A genome engineering technique that inserts a specific DNA sequence into a precise genomic location, often via homology-directed repair.

Knock-In is a genome engineering strategy that introduces a specific DNA sequence — such as a gene, reporter, or regulatory element — into a defined genomic locus 1.

How It Works

Knock-in experiments typically begin with the creation of a double-strand break at the target locus using a programmable nuclease such as CRISPR-Cas9. A donor template containing the desired insert flanked by homology arms is provided simultaneously. The cell’s homology-directed repair machinery uses this template to incorporate the new sequence at the break site.

Donor templates can be single-stranded oligodeoxynucleotides (ssODNs) for small insertions or double-stranded plasmid donors for larger cassettes. The length of homology arms, the symmetry of the arms relative to the cut site, and the form of the donor all influence knock-in efficiency. For large insertions, long homology arms (500 bp to several kilobases) are typically required.

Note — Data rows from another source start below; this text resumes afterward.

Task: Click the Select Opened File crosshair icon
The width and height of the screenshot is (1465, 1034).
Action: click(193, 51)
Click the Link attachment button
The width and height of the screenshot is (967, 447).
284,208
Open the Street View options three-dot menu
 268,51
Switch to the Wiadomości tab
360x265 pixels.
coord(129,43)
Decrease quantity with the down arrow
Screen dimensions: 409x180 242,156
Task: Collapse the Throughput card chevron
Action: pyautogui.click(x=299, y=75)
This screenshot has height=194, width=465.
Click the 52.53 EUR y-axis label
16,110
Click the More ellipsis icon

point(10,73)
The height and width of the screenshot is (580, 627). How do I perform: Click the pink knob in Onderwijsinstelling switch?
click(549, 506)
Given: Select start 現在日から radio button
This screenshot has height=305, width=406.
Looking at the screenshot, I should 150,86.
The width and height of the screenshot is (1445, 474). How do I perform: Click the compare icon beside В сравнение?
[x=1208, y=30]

Knock-in is essential for applications such as tagging endogenous proteins with fluorescent markers, inserting therapeutic transgenes at safe harbor loci, creating reporter cell lines, and generating conditional alleles. Verification requires junction PCR and sequencing to confirm correct integration and exclude random insertion events 2.

Computational Considerations

Design pipelines automate homology arm selection, predict cut-to-insert distances for optimal HDR, and identify potential off-target integration sites. Sequencing analysis tools align reads across insertion junctions to quantify knock-in efficiency and detect incomplete or aberrant integrations 2.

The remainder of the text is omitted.